Charlotte Mulhall requested leave to appeal her conviction on the grounds that Justice Carney had put pressure on the jury to reach a verdict even though the foreman had indicated they were deadlocked. This failed on the grounds that the defence did not raise objections to the comments during the trial and the fact that the jury was not affected by any alleged undue pressure to reach a verdict.

===Court case against Kathleen Mulhall===
Kathleen Mulhall voluntarily returned to Ireland in February 2008 and, among other offences, was charged with two counts of giving false information to gardaí about Noor's whereabouts, and withholding information which she "knew or believed" would be of assistance in prosecuting her daughters for Noor's murder. She was also charged with impeding an arrest in the murder investigation. She pleaded guilty to helping to clean up the crime scene to conceal evidence. Kathleen Mulhall was sentenced to five years in prison in May 2009.

==Fallout and aftermath==
===Mulhall family===
The girls' father, John Mulhall, died by suicide in December 2005. He was not believed to have been involved in the killing.

Linda Mulhall turned to alcohol and slashed her arms, causing her to spend over a week in a psychiatric hospital. In April 2009, she claimed to fellow inmates that she had, in fact, smashed Noor's head and distributed the fragments in rubbish bins in the Phoenix Park. This first disclosure of where Noor's head had ended up was referred to as "the final secret of the Scissor Sisters" by Cormac Looney in the Evening Herald.

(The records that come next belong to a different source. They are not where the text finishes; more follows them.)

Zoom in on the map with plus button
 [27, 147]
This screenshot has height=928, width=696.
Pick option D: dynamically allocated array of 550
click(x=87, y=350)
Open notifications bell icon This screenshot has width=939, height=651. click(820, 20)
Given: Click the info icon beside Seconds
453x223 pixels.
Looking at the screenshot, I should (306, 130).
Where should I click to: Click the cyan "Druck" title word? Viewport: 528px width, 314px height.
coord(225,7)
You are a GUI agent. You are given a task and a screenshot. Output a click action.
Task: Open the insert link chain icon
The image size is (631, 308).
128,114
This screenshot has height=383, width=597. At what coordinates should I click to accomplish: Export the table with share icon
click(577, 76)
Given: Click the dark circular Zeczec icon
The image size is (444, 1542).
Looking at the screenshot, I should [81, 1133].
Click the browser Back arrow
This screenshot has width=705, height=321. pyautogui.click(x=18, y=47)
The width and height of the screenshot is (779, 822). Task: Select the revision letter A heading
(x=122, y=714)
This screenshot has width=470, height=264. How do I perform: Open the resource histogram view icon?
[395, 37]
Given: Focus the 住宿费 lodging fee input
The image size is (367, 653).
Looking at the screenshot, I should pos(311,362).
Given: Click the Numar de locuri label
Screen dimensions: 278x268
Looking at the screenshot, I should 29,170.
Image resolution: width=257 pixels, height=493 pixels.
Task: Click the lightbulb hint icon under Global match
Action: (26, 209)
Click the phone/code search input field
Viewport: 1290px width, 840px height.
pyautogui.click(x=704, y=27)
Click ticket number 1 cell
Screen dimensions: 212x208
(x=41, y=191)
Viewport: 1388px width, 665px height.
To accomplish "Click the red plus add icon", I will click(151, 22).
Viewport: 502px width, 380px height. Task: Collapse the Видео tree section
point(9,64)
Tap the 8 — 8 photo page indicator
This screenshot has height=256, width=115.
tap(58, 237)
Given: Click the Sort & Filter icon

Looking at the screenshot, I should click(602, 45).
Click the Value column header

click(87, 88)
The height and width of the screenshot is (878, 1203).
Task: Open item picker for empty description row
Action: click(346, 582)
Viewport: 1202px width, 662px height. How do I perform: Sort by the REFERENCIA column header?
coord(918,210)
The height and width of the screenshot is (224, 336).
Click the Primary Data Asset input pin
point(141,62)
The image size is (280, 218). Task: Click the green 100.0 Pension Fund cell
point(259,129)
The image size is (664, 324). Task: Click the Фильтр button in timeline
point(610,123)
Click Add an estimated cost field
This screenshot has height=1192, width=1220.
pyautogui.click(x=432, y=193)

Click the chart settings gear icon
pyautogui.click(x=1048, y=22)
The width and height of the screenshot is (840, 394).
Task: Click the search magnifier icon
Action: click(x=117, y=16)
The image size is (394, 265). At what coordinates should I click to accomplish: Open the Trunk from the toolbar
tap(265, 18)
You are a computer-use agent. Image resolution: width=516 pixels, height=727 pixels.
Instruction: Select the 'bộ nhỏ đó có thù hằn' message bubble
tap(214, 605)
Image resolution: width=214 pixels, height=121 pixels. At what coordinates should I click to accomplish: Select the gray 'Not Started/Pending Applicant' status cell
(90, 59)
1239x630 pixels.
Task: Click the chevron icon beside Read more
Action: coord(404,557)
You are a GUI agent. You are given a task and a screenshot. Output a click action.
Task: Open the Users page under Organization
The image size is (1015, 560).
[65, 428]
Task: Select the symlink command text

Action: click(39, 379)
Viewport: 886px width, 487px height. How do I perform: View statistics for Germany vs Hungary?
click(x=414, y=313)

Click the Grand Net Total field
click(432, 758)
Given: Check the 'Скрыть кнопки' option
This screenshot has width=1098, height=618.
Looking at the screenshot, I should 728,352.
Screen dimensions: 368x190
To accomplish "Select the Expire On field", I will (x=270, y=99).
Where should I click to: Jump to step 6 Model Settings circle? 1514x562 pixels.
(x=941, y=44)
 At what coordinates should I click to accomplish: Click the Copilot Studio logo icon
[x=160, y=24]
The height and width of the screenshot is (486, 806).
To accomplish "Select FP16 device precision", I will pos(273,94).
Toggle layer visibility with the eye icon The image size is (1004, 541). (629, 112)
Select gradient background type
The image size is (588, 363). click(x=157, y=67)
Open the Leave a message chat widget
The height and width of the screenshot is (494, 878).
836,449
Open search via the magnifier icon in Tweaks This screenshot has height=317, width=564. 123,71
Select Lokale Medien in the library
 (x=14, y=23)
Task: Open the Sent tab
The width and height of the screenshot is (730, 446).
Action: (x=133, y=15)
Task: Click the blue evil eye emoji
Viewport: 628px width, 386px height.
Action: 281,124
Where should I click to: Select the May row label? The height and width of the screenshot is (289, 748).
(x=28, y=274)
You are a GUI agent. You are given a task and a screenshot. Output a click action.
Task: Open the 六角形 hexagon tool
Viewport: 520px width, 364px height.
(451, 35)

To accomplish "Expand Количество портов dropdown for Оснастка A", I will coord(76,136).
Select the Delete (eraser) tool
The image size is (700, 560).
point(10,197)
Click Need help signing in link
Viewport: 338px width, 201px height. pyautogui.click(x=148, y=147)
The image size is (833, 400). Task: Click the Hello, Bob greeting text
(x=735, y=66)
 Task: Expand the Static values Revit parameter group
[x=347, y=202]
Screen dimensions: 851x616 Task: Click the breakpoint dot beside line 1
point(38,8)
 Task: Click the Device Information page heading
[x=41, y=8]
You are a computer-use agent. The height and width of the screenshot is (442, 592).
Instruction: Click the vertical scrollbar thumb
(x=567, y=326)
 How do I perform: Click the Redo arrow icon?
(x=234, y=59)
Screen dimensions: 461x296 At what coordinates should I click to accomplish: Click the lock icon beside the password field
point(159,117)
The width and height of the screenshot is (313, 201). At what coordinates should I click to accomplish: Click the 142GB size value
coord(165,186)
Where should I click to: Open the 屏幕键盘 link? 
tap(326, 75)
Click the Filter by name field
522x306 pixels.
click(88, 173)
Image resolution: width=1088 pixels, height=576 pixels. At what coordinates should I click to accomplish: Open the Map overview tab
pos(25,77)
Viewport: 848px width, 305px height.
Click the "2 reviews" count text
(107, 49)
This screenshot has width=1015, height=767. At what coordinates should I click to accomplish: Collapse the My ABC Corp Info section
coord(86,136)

Charlotte caused a further national controversy in 2008 when photographs of her holding a knife to the throat of a male prisoner in Mountjoy Prison were leaked to the press. As a result, security in Irish prisons was increased. and Charlotte was moved to Limerick Prison, the only other Irish prison to contain a women's unit.

The girls' brother, James Mulhall, pleaded guilty to the robbery of two prostitutes, claiming he robbed the women to support his own six children and his sister Linda's four children whom he took on after she was jailed.

===Books===
The case received a high amount of attention due to the grotesque and macabre nature of the crime. This led to the sisters being dubbed "The Scissor Sisters" by the media after the pop group from New York, USA.

Several books were written on the circumstances surrounding the death of Farah Swaleh Noor:
- The Torso in the Canal — John Mooney (Maverick House, ISBN 978-1-905379-38-5)
- The Irish Scissor Sisters — Mick McCaffrey (Merlin Publishing, ISBN 1-903582-72-5) McCaffrey covered the case for the Sunday Tribune.

===Television series===
The 2009 RTÉ television series Killers featured the Mulhall sisters.

===Release===
Linda Mulhall was released in 2018, having served over 12 years of a 15-year sentence. Linda was tracked down in July 2018 by a reporter, and requested privacy.

It has been reported that Charlotte will be released in 2026, twenty years after the killing.